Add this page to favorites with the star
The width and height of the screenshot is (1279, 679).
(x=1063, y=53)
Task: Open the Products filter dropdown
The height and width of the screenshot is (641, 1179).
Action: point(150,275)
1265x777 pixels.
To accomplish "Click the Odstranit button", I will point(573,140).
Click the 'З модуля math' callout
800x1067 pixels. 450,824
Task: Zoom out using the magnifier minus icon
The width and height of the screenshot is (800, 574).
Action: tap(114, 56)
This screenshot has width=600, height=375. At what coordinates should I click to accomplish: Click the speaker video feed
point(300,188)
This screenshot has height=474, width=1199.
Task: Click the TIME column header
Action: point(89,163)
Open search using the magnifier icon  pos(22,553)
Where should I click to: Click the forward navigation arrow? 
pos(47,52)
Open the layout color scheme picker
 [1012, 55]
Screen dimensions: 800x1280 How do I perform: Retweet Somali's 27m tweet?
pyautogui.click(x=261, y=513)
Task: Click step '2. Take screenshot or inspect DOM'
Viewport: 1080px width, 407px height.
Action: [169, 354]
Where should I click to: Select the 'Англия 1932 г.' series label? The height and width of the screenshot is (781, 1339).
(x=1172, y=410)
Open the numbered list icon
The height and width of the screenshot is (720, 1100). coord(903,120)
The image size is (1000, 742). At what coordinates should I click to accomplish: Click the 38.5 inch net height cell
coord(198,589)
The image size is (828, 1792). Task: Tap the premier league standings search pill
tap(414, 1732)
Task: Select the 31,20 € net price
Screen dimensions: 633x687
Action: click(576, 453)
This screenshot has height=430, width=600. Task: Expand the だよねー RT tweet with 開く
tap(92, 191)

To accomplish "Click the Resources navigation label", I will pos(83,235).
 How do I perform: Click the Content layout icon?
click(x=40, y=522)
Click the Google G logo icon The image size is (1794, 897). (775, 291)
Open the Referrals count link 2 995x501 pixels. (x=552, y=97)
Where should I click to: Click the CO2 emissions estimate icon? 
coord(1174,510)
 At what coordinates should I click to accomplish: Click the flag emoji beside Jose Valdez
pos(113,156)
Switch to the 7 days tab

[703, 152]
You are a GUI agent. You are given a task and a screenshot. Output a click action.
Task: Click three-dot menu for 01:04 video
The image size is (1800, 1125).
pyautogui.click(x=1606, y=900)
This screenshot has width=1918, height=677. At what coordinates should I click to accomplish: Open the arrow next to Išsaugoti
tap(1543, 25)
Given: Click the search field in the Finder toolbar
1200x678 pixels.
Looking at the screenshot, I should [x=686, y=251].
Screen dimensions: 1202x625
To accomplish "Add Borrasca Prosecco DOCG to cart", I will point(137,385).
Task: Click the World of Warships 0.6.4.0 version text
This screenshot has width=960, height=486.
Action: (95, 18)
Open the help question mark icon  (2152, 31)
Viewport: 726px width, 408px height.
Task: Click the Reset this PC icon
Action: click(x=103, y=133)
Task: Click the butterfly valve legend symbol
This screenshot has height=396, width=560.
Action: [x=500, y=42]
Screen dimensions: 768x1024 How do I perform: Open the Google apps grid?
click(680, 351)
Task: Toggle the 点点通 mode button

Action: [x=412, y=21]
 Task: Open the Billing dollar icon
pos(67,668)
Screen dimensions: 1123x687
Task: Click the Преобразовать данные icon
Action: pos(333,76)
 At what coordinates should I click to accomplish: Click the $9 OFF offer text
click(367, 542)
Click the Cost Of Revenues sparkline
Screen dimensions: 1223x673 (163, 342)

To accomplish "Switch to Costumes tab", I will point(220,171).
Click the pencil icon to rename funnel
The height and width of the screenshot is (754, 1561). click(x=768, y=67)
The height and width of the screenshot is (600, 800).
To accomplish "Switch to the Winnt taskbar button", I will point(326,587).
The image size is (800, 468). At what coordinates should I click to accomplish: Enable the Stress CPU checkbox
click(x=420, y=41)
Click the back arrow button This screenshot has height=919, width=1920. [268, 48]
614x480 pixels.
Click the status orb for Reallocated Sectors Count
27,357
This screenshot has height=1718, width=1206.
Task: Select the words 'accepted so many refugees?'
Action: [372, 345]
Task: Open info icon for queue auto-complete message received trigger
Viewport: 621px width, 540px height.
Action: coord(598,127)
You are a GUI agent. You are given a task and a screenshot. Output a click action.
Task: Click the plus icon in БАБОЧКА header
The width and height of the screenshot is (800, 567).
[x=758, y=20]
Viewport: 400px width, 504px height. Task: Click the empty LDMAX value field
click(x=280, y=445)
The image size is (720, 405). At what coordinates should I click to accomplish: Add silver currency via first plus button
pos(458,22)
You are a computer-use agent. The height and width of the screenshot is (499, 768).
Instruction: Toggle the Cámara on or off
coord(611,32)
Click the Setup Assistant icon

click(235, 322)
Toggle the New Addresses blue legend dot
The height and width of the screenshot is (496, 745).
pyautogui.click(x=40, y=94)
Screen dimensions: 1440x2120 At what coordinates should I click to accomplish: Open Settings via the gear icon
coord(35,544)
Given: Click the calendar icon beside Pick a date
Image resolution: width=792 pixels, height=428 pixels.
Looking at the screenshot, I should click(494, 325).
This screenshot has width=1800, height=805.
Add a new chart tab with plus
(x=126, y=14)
########################################
_Exercise objective:_
Among the entries above, how many lines hold the word "using"? Reply with only that number.

_Response to this task:_
2